Kelina menginjakkan kakinya di atas rerumputan. Sekarang dia tengah berada di halaman belakang sekolah. Alde yang tadi Kelina kejar, di sana dia berada. Di bawah pohon rindang, asyik bersandar meluruskan kakinya seraya membaca buku.

Kelina tanpa berpikir banyak lagi menghampiri, kemudian mengambil duduk tepat di sampingnya.

"Kak Alde ... "

Alde tampak tidak merespon sedikit pun. Entah Alde berpura-pura untuk tidak mendengarnya dan seolah memang tidak orang di samping dirinya.

"Lo ... lagi baca apa?"

Alde hanya melihat sekilas ke arah Kelina, menaikkan kaca matanya. Ia masih tak mengacuhkan gadis itu. Kelina bagai angin berlalu gitu saja.

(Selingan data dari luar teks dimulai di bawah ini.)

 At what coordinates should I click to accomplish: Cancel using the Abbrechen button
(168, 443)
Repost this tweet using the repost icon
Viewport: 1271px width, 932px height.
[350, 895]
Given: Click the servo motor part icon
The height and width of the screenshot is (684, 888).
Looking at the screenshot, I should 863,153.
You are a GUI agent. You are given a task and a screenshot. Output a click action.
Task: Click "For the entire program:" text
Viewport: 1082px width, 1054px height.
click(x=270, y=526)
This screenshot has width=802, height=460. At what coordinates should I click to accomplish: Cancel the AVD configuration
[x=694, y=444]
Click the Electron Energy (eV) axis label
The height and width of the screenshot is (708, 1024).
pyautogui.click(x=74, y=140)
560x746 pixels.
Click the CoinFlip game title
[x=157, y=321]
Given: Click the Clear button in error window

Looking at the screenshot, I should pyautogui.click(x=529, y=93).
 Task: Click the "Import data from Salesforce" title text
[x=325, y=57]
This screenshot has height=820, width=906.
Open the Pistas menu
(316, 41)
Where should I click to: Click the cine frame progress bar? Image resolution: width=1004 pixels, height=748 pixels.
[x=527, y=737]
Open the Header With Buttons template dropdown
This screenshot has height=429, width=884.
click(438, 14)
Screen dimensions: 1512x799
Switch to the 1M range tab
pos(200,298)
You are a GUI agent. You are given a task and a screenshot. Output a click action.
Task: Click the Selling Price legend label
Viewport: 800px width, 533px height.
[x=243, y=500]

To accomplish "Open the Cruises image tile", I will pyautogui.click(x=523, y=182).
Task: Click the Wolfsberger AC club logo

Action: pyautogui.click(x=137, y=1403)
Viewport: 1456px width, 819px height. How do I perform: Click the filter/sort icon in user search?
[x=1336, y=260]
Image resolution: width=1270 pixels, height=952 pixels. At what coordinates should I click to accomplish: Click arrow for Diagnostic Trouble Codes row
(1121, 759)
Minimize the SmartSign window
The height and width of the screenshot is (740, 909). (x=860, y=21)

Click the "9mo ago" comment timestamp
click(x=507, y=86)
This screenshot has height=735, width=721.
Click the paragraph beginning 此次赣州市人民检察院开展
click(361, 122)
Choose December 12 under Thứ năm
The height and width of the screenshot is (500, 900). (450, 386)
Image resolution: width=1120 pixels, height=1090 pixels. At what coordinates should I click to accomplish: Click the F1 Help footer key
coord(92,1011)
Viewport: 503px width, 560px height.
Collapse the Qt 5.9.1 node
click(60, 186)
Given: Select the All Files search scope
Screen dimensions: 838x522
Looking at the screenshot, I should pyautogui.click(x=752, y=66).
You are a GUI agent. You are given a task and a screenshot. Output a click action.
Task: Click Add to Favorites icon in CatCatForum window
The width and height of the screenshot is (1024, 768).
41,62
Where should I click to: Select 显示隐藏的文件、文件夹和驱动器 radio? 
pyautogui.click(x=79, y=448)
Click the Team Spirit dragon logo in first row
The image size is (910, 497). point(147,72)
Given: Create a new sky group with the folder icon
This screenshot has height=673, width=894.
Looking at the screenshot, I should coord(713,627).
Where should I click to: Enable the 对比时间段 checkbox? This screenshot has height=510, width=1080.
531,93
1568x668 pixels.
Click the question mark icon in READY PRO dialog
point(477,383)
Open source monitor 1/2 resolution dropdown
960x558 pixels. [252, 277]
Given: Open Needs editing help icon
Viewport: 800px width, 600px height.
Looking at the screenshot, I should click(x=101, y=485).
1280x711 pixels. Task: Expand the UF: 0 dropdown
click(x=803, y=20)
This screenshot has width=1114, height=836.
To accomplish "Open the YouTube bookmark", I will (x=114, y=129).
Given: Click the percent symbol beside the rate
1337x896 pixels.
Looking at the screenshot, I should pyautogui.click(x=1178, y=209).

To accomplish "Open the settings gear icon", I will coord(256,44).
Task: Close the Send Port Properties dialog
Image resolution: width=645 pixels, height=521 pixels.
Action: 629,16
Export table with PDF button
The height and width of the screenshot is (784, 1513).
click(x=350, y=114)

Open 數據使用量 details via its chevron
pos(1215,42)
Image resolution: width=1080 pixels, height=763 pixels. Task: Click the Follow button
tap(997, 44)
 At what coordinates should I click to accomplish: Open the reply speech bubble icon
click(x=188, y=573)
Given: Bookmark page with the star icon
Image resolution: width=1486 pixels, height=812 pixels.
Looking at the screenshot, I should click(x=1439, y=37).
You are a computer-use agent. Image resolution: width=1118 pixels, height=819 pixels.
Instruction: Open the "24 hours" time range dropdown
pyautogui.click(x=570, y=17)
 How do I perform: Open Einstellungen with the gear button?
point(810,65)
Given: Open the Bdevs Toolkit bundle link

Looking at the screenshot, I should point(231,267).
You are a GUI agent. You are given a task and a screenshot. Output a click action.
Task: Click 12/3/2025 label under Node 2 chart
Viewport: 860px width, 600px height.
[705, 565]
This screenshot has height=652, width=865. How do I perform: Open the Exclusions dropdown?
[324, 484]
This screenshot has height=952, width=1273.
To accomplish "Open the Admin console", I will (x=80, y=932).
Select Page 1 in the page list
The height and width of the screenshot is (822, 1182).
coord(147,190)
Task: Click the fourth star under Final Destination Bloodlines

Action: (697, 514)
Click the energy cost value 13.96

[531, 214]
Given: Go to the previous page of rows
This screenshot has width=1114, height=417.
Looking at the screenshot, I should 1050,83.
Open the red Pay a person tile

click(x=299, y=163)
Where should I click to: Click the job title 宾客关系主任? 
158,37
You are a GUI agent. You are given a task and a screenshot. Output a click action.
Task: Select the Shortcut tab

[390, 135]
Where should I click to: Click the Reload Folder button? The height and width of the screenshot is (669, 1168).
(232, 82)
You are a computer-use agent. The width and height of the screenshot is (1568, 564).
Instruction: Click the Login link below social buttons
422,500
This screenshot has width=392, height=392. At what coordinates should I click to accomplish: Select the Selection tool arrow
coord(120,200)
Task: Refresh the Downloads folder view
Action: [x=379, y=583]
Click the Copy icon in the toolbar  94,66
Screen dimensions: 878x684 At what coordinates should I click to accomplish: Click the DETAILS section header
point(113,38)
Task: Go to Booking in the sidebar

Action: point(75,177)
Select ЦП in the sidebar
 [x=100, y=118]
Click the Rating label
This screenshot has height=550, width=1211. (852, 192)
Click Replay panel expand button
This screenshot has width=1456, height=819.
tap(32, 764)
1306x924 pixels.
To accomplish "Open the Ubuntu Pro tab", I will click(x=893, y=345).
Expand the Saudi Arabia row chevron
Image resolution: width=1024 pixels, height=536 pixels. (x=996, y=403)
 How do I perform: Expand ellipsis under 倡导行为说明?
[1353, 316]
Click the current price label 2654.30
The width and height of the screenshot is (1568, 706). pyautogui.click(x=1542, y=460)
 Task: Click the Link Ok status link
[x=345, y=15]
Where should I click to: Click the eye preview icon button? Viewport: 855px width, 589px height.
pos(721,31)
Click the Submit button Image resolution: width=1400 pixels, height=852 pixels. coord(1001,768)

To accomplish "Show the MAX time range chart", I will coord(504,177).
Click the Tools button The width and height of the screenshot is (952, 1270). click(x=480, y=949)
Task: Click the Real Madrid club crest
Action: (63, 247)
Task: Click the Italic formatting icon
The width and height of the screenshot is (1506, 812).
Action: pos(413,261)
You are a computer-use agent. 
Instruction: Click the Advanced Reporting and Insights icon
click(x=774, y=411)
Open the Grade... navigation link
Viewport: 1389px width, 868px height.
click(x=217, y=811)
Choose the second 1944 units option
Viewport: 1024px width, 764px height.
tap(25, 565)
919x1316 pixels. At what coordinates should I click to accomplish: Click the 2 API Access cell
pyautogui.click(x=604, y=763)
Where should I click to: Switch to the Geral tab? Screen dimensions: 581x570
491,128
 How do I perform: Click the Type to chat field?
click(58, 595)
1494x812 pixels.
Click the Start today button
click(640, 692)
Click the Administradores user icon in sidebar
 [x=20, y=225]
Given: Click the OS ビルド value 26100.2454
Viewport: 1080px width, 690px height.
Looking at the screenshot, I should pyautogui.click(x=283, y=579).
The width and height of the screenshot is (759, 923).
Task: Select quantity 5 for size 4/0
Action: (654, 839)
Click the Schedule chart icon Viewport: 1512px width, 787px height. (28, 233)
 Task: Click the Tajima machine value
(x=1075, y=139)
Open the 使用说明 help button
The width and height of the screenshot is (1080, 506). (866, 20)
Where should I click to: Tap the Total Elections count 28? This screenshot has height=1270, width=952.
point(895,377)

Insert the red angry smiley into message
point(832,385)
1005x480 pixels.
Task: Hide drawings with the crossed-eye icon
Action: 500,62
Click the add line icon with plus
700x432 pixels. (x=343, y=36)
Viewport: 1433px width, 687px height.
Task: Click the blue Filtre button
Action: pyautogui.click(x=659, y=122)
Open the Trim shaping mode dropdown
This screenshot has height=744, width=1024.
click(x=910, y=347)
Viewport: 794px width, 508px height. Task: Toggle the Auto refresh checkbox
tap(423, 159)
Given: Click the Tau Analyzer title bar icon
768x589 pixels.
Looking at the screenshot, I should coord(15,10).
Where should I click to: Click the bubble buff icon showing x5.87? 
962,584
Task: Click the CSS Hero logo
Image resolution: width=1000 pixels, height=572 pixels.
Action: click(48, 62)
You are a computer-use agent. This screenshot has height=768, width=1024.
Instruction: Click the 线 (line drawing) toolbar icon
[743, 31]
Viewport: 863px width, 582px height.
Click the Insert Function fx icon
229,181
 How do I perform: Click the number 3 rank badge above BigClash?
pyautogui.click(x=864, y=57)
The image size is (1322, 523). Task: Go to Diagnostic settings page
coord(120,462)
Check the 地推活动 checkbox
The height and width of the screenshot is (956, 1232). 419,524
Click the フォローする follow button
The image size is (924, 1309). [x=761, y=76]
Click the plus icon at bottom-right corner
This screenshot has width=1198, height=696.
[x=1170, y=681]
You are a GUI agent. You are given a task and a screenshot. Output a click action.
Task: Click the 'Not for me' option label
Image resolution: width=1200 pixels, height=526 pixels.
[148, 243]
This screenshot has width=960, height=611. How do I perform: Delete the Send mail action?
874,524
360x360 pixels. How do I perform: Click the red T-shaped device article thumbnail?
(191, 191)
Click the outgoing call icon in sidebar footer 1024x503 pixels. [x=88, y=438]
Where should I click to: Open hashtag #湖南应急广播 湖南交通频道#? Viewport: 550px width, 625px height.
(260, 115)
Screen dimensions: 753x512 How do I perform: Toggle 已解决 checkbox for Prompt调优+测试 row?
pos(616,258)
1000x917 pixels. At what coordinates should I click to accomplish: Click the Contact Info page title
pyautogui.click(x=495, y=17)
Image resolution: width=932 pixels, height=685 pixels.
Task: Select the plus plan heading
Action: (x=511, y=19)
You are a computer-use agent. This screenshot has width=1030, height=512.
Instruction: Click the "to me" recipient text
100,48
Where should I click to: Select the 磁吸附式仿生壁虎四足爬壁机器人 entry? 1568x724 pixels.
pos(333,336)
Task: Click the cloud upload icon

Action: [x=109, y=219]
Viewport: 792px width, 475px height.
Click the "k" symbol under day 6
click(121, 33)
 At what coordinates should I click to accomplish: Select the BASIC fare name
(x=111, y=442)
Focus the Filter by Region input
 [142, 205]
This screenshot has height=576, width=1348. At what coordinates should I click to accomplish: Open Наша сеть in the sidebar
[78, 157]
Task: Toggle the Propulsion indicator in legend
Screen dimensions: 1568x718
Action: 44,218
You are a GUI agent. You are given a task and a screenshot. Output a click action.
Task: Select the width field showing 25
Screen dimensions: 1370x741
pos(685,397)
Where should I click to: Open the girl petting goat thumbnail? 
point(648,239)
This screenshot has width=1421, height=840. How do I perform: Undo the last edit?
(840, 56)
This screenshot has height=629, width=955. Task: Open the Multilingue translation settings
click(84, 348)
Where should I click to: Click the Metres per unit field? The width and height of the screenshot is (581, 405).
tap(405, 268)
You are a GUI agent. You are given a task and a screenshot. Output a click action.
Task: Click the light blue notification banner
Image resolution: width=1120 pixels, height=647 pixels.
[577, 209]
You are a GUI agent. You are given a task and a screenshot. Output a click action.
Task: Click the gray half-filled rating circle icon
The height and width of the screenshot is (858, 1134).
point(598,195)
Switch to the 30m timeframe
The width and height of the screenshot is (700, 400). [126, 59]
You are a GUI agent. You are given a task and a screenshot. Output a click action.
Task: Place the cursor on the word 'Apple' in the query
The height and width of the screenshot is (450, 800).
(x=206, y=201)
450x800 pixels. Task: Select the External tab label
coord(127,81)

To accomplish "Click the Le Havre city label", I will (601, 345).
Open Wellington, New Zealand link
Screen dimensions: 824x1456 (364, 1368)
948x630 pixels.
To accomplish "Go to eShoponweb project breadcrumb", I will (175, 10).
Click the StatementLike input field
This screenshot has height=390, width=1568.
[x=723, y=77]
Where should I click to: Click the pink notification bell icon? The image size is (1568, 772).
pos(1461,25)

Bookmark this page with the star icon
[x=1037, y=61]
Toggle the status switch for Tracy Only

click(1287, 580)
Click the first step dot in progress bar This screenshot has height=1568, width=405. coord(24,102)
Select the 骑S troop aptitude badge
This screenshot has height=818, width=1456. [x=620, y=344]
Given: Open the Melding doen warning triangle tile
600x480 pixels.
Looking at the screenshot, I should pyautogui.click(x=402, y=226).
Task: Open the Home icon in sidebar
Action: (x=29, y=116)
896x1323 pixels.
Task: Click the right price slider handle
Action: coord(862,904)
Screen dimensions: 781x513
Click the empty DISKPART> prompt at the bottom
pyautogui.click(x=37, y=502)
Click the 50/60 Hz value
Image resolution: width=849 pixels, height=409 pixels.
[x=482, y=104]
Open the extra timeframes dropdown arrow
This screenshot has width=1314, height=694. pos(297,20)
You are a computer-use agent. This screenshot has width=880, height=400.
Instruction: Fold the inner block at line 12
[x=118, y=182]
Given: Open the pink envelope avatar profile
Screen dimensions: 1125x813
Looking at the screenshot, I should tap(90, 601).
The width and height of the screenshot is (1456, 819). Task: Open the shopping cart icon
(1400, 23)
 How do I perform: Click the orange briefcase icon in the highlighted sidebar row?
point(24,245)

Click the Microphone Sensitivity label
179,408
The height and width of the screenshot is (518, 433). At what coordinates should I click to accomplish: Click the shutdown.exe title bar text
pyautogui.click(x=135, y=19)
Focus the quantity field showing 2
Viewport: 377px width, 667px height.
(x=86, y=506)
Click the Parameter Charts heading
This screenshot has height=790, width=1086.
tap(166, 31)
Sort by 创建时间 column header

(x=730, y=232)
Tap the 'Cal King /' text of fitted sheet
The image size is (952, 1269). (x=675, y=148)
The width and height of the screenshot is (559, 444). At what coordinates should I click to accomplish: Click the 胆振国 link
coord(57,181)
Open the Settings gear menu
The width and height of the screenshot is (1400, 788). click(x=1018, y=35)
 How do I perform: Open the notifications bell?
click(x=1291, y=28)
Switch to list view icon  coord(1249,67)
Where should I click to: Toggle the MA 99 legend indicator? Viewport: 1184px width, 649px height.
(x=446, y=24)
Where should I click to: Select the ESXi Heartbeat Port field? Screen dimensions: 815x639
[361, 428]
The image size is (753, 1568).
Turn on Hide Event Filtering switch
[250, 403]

"Gue mau bilang terima kasih sama lo. Lo suka jenguk Mama dan ... Kak Ghani."

Kelina tersenyum sedikit miris. "Gue gak nyangka bisa ketemu lo lagi."

"Dari dulu lo gak pernah salah, Kak. Lo bintang. Aldebaran ... bintang yang paling terang di rasi Taurus."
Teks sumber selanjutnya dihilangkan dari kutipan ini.